Souvenirs du célèbre marcheur Gallot, le roi des marcheurs. Première partie
XI
UNE PAGE D'HISTOIRE[1]
Pourquoi Gallot préfère marcher. — Une raison de premier ordre. — La ville de St-Joseph. — Ses origines. — Sa fondation. — Une lettre. — Document d'histoire.
[1] Ce chapitre a été intercalé par moi et écrit par un ami.
(Note de l'Auteur.)
Il faut dire que Gallot a toujours eu une raison majeure de prendre rarement le train. Ne croyez pas que c'est parce qu'il est un marcheur intrépide et audacieux qu'il néglige les autres moyens de locomotion. Non! Ce n'est pas là le motif vrai.
Gallot est surtout un curieux, un chercheur, ce qu'on appelle à Paris un fouinard. Il faut, quand il va dans un endroit quelconque qu'il se rende compte des origines, des mœurs, des us et coutumes des habitants. C'est ce qui lui a permis de faire quelques trouvailles heureuses de nature non seulement à intéresser ses lecteurs, mais encore et surtout de servir de document à l'histoire des lieux qu'il a traversés en touriste que rien n'émeut, n'étonne, n'arrête.

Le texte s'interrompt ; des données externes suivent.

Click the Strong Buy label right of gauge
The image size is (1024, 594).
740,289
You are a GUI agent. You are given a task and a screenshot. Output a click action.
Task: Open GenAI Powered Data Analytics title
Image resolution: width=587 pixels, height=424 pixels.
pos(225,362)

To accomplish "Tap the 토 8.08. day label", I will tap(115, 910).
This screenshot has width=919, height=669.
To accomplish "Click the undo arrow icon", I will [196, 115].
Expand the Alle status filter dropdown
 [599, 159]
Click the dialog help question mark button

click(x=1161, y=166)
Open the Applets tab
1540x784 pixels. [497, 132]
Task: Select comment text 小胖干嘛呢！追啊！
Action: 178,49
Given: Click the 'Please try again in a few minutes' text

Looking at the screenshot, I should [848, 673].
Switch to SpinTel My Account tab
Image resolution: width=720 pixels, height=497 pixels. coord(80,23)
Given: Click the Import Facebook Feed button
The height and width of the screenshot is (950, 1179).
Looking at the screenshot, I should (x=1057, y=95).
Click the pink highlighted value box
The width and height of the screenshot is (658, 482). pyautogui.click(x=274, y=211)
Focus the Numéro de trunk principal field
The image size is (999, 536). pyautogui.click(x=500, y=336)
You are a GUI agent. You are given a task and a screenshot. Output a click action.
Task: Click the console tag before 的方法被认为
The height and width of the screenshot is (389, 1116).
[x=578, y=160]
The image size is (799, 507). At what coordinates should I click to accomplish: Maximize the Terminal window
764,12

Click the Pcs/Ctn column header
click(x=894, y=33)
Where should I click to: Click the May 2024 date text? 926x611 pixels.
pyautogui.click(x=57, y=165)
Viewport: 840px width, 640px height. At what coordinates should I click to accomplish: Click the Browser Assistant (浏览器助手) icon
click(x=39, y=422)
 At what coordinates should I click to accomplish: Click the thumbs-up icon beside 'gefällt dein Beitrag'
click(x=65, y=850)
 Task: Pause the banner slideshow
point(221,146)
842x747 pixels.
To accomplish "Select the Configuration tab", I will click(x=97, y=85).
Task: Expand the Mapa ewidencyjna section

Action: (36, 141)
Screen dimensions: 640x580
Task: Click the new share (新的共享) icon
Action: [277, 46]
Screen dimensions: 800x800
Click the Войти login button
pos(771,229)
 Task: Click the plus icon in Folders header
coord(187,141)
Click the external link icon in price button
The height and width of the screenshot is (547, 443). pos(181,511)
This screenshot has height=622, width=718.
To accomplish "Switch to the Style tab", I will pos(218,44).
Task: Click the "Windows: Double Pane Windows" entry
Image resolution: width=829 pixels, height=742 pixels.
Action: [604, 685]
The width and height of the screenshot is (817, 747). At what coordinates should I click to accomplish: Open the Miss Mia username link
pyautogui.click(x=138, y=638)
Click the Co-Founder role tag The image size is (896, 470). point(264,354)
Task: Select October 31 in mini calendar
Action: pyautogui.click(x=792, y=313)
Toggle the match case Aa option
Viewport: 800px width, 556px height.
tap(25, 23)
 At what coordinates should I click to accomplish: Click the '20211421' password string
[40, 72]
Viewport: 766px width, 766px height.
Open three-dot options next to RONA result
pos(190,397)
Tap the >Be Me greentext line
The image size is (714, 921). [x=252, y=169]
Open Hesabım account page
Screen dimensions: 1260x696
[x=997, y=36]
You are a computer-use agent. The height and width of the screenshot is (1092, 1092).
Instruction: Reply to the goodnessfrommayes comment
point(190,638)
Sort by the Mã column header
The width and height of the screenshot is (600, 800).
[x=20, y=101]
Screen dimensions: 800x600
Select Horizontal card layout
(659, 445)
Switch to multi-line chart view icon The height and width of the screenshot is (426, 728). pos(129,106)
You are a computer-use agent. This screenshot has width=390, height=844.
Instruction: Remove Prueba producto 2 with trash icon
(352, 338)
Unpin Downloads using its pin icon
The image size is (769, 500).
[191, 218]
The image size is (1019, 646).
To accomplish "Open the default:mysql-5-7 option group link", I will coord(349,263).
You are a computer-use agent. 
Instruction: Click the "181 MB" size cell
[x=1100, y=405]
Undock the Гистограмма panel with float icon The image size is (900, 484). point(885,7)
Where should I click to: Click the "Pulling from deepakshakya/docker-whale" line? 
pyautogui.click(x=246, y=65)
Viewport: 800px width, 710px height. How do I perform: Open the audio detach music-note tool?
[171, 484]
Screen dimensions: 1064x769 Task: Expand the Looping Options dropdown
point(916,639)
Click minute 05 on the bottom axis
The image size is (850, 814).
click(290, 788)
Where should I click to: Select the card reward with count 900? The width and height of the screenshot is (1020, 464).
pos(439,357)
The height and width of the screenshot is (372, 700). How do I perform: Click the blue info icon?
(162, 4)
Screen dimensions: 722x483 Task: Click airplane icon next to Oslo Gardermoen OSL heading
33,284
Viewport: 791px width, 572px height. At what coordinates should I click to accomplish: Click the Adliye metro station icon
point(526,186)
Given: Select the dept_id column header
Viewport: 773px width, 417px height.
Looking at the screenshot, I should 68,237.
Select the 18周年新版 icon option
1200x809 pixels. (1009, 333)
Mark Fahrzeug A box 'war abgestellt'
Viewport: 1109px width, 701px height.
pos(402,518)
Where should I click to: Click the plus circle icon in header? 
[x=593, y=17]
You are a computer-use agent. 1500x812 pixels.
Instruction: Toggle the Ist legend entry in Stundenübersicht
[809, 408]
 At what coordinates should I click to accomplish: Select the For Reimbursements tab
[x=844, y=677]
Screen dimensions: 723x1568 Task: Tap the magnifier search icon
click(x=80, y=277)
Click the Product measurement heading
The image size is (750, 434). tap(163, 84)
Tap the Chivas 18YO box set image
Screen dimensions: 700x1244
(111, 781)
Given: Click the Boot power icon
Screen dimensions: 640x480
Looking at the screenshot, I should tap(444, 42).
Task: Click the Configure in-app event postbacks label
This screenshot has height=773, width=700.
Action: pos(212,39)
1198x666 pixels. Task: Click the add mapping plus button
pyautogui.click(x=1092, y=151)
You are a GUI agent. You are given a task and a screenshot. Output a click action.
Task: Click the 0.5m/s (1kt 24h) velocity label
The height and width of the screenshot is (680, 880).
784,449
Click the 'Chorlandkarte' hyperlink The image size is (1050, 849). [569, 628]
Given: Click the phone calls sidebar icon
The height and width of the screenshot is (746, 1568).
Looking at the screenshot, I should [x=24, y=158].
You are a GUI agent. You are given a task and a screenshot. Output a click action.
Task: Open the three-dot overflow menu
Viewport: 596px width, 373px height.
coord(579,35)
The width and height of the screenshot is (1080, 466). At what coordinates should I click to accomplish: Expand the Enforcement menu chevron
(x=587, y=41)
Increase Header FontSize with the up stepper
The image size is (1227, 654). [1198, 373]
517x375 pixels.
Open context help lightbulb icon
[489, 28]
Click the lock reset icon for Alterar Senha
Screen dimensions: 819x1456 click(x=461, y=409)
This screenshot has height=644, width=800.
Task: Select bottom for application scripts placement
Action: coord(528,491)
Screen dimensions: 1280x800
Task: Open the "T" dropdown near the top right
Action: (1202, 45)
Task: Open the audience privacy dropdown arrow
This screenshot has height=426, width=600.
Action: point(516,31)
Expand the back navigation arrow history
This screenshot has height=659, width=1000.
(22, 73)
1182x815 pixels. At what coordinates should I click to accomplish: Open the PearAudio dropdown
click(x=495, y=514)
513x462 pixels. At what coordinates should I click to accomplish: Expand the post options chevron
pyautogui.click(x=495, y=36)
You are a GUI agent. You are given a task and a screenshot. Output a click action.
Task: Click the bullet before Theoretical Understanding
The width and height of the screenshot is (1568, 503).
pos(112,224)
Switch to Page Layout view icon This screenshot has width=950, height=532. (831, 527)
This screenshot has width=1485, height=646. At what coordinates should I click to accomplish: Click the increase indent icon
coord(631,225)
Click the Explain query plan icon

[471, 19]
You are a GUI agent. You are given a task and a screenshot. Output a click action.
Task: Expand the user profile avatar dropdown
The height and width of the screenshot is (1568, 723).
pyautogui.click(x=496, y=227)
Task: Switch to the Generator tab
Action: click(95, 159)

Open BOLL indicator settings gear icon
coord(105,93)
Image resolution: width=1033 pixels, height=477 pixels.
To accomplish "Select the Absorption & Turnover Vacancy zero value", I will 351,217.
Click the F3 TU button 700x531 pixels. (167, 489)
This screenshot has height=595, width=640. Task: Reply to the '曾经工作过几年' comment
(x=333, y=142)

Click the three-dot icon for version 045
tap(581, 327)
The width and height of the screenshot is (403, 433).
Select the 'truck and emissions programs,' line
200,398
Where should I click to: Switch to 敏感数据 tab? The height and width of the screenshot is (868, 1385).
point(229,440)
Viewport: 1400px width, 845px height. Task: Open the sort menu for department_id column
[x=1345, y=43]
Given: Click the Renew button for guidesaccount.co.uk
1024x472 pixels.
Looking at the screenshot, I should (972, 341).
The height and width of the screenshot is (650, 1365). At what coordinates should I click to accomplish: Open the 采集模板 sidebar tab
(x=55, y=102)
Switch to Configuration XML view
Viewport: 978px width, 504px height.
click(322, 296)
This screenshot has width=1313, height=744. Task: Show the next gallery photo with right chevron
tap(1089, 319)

Si de Des Moines il fût parti emporté par un train quelconque, il eût traversé des sites, des localités, qu'il n'eût pu voir à son aise, ni admirer, ni apprécier, et certes cela n'eût pas fait son compte.
Ce dévoreur de kilomètres, en quittant Des Moines, se rendit à titre de modeste promenade à St-Joseph, ville éloignée environ de cinquante à soixante kilomètres de la précédente ; en 1890, St-Joseph comptait 80.000 habitants et qui doit aujourd'hui en posséder un tiers de plus, c'est-à-dire environ 120.000, si ce n'est 150. St-Joseph serait en Europe une grande ville, dont la nation à laquelle elle appartiendrait serait fière et qui ne rappelle en rien ses origines modestes. Son fondateur fut un nommé Joseph Robidoux qui la créa il y a soixante ans seulement. Mais n'anticipons pas.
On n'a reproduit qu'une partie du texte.